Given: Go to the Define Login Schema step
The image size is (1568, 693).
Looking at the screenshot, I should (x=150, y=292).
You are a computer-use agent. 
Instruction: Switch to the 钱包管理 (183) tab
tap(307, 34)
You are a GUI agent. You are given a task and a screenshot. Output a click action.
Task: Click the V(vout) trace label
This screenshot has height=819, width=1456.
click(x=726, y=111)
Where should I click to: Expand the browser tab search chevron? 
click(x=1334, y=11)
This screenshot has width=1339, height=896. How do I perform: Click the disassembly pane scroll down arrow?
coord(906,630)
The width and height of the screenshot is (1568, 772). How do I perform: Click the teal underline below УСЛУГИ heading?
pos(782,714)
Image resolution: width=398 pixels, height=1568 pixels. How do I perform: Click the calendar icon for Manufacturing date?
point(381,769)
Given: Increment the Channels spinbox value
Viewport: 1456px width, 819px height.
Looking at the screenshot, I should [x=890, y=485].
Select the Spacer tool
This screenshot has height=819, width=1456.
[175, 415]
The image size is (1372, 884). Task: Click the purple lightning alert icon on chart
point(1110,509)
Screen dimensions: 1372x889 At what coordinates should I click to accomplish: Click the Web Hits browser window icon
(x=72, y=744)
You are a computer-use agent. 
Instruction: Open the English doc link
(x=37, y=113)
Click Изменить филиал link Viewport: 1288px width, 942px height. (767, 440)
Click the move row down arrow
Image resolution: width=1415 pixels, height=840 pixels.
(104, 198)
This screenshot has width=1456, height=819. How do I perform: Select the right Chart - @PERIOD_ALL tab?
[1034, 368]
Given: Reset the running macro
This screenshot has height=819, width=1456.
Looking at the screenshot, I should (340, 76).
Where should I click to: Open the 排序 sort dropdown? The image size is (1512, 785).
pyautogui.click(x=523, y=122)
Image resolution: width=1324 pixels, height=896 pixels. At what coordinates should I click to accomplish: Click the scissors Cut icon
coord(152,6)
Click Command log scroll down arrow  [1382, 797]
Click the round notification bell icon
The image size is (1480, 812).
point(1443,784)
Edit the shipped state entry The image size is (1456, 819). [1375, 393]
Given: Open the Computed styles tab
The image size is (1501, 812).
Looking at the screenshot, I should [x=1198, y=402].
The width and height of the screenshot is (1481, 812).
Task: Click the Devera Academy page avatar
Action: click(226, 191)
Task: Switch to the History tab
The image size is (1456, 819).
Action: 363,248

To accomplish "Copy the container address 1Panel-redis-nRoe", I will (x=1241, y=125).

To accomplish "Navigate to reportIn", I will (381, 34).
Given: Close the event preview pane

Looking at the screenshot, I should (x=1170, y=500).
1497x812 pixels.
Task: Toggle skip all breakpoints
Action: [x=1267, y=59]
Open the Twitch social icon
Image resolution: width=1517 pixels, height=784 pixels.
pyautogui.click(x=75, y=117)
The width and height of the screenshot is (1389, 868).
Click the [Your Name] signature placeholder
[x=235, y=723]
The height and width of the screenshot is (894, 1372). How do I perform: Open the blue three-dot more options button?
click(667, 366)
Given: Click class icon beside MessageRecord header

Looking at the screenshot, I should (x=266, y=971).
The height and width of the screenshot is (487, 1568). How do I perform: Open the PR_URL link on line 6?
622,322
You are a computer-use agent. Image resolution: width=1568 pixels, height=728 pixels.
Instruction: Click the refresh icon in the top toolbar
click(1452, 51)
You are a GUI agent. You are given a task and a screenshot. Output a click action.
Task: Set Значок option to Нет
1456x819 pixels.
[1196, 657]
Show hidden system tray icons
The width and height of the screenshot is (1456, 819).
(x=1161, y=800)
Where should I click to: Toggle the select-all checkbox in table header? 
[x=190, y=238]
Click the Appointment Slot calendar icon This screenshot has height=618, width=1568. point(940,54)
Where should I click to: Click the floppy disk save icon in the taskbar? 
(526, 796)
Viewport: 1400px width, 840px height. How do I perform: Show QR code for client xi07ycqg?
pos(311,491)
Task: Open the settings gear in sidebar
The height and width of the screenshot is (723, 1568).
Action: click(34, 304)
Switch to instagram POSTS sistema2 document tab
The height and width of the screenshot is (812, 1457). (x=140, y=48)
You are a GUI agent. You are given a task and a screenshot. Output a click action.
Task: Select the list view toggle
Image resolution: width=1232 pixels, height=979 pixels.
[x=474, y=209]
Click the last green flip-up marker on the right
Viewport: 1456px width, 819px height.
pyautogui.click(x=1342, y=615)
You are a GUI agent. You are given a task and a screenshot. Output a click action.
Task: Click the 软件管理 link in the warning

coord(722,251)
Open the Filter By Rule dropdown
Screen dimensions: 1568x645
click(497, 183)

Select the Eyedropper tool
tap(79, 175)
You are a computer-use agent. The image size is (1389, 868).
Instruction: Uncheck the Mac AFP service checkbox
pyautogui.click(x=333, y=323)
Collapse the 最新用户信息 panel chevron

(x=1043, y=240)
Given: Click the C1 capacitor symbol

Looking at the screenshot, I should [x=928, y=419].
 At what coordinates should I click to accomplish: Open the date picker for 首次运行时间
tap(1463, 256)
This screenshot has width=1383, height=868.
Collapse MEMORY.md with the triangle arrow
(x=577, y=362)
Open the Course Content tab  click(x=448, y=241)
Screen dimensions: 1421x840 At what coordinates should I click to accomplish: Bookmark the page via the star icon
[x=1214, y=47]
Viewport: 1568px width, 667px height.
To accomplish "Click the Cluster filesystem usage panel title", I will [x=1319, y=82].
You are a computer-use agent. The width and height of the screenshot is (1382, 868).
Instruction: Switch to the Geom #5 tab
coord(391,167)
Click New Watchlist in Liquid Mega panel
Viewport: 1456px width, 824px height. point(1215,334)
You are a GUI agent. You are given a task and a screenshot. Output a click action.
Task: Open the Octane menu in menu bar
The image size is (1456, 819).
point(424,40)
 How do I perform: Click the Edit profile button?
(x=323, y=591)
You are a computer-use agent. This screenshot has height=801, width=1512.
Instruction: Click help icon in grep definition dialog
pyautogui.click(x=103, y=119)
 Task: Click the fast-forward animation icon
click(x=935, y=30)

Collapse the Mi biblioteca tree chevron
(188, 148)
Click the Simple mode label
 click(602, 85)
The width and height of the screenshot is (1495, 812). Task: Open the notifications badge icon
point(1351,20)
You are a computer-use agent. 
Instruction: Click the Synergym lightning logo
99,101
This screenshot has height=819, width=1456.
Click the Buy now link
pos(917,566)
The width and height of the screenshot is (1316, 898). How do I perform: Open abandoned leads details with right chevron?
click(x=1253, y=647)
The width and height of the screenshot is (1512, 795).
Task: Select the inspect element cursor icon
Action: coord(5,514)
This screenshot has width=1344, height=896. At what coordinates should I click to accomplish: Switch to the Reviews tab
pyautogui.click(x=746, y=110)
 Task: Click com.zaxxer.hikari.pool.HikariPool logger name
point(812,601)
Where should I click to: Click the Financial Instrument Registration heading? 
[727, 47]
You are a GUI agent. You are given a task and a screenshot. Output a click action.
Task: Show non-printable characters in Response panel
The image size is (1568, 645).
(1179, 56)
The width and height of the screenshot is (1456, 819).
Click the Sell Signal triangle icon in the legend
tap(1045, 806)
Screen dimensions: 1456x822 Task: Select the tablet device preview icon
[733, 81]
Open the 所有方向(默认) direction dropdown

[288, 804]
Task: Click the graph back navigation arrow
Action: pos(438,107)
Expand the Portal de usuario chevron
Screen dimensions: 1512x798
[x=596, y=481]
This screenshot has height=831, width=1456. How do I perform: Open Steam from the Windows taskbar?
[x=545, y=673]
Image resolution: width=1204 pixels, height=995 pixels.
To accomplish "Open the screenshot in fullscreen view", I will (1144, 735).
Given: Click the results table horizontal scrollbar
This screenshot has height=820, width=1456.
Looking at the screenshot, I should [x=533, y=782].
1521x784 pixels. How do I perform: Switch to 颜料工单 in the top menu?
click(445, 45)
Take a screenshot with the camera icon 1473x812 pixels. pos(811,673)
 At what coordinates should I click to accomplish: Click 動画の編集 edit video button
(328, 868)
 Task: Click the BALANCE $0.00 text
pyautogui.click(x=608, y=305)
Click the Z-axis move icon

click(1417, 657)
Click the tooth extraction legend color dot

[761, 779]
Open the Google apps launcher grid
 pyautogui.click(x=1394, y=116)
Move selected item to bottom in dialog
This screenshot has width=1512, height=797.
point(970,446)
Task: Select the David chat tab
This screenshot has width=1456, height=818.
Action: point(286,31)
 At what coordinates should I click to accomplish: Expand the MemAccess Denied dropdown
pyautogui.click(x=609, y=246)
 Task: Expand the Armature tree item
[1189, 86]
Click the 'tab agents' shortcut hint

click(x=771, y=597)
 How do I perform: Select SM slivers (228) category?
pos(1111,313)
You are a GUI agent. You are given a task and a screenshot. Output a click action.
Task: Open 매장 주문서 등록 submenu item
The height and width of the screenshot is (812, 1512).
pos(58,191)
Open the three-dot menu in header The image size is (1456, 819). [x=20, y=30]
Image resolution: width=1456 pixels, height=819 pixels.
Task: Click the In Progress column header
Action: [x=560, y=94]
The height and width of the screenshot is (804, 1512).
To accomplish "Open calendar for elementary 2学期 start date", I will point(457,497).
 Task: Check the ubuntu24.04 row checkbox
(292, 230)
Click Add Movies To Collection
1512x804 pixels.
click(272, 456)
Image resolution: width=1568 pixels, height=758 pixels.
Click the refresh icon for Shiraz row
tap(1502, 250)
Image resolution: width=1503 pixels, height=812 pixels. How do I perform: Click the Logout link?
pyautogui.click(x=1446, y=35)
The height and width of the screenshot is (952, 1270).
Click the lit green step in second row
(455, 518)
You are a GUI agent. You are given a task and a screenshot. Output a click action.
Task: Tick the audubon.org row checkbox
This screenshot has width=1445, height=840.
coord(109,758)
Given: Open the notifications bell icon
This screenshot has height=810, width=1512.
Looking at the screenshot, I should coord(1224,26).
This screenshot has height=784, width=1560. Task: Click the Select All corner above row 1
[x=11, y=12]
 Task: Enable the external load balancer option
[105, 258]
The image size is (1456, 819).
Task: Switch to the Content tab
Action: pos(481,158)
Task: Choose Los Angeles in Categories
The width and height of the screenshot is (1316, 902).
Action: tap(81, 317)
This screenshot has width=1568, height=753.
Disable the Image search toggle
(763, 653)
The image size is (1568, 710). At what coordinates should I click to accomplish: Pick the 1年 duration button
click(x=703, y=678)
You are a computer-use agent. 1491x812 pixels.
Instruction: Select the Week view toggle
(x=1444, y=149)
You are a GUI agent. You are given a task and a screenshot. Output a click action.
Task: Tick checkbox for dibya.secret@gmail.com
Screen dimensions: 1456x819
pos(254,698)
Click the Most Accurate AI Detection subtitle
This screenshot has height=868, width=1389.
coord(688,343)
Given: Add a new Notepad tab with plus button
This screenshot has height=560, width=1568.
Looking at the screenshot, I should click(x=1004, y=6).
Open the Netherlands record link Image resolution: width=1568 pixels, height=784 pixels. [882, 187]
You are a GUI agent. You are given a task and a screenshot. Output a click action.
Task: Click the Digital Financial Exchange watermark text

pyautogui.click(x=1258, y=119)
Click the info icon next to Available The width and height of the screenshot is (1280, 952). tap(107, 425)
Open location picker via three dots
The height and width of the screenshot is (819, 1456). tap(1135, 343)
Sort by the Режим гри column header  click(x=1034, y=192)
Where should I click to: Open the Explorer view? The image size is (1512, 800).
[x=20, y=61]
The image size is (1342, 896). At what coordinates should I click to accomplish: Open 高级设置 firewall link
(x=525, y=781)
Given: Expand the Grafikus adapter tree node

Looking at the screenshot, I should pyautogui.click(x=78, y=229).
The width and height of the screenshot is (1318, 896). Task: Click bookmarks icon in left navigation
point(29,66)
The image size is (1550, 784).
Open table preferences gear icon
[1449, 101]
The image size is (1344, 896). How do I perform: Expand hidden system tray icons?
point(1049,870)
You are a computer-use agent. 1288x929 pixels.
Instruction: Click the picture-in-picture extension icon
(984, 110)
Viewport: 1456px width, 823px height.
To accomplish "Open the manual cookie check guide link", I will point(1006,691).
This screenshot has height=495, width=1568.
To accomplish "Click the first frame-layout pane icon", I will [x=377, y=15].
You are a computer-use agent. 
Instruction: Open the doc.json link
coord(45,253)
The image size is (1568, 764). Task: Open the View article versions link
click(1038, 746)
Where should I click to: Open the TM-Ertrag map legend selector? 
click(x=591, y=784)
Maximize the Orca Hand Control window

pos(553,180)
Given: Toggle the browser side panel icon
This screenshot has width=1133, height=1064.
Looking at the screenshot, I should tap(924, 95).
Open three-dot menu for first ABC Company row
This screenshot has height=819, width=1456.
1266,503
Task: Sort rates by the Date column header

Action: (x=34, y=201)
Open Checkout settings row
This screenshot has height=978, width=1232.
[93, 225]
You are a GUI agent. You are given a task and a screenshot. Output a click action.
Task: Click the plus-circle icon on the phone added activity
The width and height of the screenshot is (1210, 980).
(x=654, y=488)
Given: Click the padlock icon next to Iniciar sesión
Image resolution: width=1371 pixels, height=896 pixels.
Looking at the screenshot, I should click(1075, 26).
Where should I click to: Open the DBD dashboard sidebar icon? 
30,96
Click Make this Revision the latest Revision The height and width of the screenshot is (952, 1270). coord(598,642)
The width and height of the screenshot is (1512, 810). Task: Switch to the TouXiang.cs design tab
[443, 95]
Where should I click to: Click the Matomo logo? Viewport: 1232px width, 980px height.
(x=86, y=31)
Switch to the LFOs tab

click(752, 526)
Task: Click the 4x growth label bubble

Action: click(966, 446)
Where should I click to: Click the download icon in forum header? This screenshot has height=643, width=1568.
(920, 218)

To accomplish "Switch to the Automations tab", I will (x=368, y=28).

________________

**ACTION ITEM**
Nothing but the lines from the first line of the data through the line with "Given: Increment the Channels spinbox value" should be returned, exactly as they appear, both ends included.

**OUTPUT**
Given: Go to the Define Login Schema step
The image size is (1568, 693).
Looking at the screenshot, I should (x=150, y=292).
You are a computer-use agent. 
Instruction: Switch to the 钱包管理 (183) tab
tap(307, 34)
You are a GUI agent. You are given a task and a screenshot. Output a click action.
Task: Click the V(vout) trace label
This screenshot has height=819, width=1456.
click(x=726, y=111)
Where should I click to: Expand the browser tab search chevron? 
click(x=1334, y=11)
This screenshot has width=1339, height=896. How do I perform: Click the disassembly pane scroll down arrow?
coord(906,630)
The width and height of the screenshot is (1568, 772). How do I perform: Click the teal underline below УСЛУГИ heading?
pos(782,714)
Image resolution: width=398 pixels, height=1568 pixels. How do I perform: Click the calendar icon for Manufacturing date?
point(381,769)
Given: Increment the Channels spinbox value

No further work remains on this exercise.